**Assignment**
Only the lines below starting at the one that contains "This screenshot has width=1135, height=1064." and ending at the one that contains "Given: Open the sticky" are to be reproduced, exactly and with both ends kept.

Records to use START

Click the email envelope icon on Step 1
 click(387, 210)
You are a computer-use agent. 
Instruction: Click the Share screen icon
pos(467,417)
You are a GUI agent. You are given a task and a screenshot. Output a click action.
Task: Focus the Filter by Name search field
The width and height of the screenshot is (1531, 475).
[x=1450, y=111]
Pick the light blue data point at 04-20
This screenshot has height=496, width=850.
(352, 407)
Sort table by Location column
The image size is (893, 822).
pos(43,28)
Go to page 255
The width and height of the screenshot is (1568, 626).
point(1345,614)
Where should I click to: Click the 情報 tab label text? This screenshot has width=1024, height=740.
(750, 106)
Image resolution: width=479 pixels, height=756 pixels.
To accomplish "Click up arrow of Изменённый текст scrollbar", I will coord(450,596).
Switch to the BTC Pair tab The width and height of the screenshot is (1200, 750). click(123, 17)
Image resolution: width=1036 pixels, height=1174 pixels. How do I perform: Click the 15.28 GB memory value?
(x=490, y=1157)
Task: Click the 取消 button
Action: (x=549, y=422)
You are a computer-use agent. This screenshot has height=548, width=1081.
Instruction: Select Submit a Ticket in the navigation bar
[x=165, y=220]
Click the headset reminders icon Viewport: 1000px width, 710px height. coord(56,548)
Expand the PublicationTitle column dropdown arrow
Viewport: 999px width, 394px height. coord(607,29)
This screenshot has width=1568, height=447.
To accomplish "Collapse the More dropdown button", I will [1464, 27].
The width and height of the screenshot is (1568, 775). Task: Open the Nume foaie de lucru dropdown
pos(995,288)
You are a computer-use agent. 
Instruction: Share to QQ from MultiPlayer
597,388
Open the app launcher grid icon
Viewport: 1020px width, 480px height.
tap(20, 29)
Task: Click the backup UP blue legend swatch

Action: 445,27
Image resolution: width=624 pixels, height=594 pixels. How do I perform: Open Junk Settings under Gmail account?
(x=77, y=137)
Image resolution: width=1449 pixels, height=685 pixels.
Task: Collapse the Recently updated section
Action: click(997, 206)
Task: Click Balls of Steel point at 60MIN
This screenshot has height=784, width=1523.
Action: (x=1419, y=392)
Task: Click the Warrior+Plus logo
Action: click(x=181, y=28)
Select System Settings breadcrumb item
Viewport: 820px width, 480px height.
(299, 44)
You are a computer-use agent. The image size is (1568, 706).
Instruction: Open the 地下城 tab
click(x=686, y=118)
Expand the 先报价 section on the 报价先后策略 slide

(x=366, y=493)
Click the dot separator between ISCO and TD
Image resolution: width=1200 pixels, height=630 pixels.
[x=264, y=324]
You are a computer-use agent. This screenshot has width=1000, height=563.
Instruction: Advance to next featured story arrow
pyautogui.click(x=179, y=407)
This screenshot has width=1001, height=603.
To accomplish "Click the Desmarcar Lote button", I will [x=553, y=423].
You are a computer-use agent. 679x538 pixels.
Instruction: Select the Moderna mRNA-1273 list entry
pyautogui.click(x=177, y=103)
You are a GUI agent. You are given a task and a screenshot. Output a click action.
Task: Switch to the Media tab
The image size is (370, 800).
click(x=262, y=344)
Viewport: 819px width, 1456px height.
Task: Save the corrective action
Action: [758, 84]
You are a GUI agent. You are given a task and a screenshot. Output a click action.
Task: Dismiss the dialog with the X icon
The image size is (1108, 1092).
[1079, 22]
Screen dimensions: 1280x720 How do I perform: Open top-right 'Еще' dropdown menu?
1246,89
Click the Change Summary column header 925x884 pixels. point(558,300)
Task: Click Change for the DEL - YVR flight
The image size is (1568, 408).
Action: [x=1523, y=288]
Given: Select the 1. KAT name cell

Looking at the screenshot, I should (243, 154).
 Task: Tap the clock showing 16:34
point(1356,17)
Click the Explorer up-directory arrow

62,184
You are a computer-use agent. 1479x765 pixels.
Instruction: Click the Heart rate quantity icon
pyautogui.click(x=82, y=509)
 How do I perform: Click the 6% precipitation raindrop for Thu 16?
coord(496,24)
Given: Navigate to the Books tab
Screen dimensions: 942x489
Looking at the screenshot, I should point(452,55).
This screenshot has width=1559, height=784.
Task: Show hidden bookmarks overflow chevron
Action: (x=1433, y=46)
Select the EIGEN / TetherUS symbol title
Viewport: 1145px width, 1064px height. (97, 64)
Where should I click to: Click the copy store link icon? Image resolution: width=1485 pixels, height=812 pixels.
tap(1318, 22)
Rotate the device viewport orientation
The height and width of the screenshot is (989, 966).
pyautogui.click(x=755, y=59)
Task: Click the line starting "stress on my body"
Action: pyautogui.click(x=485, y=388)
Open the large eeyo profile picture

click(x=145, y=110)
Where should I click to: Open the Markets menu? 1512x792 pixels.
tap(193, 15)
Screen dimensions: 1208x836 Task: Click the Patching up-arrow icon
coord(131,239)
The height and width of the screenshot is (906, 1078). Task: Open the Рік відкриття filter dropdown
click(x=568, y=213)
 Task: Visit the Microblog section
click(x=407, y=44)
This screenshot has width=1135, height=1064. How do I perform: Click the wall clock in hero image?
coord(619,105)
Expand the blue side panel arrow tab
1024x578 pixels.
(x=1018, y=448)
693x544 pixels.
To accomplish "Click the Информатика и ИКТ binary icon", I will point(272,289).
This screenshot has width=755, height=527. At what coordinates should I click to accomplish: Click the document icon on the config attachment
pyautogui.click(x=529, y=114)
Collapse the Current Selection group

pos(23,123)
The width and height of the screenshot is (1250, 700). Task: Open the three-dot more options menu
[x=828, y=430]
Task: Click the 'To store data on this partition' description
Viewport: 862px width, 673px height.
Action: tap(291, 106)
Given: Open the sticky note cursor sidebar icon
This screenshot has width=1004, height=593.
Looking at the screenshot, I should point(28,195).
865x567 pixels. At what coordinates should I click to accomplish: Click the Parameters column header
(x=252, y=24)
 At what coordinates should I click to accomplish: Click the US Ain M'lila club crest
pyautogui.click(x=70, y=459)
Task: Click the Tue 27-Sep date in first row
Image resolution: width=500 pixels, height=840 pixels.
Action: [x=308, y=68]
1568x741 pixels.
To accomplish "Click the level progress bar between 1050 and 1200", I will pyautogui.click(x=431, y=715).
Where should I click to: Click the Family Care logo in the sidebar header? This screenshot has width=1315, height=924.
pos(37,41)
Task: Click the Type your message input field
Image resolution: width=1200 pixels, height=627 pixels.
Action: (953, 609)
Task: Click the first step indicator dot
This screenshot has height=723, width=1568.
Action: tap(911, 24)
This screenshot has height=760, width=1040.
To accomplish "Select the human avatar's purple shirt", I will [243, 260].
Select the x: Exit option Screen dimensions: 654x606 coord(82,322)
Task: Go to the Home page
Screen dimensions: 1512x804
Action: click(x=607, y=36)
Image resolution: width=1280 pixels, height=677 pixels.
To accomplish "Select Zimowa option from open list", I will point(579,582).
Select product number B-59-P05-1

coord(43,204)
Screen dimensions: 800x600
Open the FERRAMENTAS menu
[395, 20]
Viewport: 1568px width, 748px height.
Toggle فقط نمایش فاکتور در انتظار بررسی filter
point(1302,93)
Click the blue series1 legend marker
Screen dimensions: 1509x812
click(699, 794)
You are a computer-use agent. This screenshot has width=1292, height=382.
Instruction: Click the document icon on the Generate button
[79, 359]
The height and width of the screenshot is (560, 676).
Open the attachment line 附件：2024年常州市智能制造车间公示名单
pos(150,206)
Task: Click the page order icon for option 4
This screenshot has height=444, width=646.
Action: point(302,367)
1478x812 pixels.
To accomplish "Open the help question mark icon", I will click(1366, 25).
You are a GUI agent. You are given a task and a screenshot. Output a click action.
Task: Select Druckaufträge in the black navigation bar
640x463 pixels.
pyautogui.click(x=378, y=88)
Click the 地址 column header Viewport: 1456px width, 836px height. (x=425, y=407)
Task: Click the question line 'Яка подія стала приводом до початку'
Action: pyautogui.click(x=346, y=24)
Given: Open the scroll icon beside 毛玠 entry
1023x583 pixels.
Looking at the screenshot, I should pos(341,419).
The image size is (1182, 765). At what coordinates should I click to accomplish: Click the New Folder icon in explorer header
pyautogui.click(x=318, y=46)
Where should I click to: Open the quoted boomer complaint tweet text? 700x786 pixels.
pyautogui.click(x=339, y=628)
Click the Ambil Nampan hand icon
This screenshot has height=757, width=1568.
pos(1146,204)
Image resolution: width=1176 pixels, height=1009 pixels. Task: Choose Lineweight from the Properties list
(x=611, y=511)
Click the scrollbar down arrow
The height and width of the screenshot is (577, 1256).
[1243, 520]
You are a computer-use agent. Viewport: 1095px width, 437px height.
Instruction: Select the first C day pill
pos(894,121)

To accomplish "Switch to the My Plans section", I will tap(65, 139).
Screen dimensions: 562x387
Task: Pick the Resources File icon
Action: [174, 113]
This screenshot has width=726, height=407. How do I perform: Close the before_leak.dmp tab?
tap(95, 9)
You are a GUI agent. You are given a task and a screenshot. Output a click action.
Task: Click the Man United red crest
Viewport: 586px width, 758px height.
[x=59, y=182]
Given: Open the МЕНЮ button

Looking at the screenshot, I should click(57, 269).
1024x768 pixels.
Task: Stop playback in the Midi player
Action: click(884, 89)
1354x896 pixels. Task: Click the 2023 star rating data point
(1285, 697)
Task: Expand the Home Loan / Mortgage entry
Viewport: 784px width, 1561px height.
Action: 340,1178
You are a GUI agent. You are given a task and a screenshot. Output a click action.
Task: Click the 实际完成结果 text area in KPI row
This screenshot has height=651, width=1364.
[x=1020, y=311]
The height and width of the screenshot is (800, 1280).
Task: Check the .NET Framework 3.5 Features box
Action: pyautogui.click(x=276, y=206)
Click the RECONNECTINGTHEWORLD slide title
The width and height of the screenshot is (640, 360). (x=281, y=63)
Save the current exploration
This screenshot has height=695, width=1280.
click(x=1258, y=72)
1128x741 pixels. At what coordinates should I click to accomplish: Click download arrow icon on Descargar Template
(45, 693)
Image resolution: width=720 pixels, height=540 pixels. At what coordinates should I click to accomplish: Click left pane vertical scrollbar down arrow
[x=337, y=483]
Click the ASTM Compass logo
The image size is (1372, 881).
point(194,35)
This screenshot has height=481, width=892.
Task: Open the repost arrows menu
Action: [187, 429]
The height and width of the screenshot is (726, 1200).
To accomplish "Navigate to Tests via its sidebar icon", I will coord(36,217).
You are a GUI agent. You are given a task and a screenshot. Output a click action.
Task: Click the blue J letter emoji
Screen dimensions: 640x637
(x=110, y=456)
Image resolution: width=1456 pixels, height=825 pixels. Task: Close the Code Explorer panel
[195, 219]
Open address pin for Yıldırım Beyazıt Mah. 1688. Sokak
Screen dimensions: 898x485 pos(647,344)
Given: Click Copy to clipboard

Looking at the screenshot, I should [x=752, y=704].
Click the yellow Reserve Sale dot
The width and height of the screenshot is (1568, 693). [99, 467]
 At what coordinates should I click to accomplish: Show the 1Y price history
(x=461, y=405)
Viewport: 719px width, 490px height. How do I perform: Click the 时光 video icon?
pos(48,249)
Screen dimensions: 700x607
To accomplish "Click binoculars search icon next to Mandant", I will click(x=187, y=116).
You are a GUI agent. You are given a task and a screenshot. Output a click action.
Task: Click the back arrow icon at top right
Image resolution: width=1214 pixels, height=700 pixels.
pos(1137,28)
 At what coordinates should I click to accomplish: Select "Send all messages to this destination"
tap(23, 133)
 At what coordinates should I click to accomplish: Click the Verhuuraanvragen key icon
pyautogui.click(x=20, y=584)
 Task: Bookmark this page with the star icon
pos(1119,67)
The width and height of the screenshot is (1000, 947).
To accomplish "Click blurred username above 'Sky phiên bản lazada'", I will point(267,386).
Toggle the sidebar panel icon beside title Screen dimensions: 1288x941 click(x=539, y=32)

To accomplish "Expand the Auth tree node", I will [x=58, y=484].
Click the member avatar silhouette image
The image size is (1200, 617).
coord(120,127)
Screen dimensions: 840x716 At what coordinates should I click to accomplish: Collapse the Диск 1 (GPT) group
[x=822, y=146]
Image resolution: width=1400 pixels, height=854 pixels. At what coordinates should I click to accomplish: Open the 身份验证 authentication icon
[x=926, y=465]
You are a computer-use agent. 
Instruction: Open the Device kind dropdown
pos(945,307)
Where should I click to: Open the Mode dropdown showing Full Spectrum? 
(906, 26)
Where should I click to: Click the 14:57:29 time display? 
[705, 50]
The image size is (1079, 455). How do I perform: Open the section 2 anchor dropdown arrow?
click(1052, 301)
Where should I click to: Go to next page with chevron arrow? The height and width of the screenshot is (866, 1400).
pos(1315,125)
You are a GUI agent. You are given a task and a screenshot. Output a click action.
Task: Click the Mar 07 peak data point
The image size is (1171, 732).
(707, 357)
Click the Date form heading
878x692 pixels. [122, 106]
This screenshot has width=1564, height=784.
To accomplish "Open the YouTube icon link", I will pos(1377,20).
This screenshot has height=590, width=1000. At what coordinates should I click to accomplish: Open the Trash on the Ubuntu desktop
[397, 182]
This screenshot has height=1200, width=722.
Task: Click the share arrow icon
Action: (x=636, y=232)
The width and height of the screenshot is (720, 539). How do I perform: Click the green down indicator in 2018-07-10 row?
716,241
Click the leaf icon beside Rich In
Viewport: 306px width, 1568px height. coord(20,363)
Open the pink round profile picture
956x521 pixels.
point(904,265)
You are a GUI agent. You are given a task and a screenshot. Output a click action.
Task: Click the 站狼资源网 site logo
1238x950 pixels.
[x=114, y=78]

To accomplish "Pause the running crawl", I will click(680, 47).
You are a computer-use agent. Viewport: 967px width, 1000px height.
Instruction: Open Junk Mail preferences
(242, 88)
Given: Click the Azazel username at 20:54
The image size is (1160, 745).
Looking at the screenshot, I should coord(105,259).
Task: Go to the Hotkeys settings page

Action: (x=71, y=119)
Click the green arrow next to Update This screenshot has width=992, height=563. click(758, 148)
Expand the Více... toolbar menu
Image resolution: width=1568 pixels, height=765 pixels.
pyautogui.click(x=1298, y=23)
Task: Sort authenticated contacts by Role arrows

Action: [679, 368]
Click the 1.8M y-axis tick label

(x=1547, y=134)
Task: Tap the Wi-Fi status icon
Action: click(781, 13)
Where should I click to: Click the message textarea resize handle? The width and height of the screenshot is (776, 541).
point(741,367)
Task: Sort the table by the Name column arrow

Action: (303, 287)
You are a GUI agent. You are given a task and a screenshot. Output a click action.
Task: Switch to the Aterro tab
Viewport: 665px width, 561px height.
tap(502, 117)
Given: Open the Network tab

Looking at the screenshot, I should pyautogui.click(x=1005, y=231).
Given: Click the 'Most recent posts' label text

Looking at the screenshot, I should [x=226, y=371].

Records to use END

**Completed task**
This screenshot has width=1135, height=1064. How do I perform: Click the wall clock in hero image?
coord(619,105)
Expand the blue side panel arrow tab
1024x578 pixels.
(x=1018, y=448)
693x544 pixels.
To accomplish "Click the Информатика и ИКТ binary icon", I will point(272,289).
This screenshot has width=755, height=527. At what coordinates should I click to accomplish: Click the document icon on the config attachment
pyautogui.click(x=529, y=114)
Collapse the Current Selection group

pos(23,123)
The width and height of the screenshot is (1250, 700). Task: Open the three-dot more options menu
[x=828, y=430]
Task: Click the 'To store data on this partition' description
Viewport: 862px width, 673px height.
Action: tap(291, 106)
Given: Open the sticky note cursor sidebar icon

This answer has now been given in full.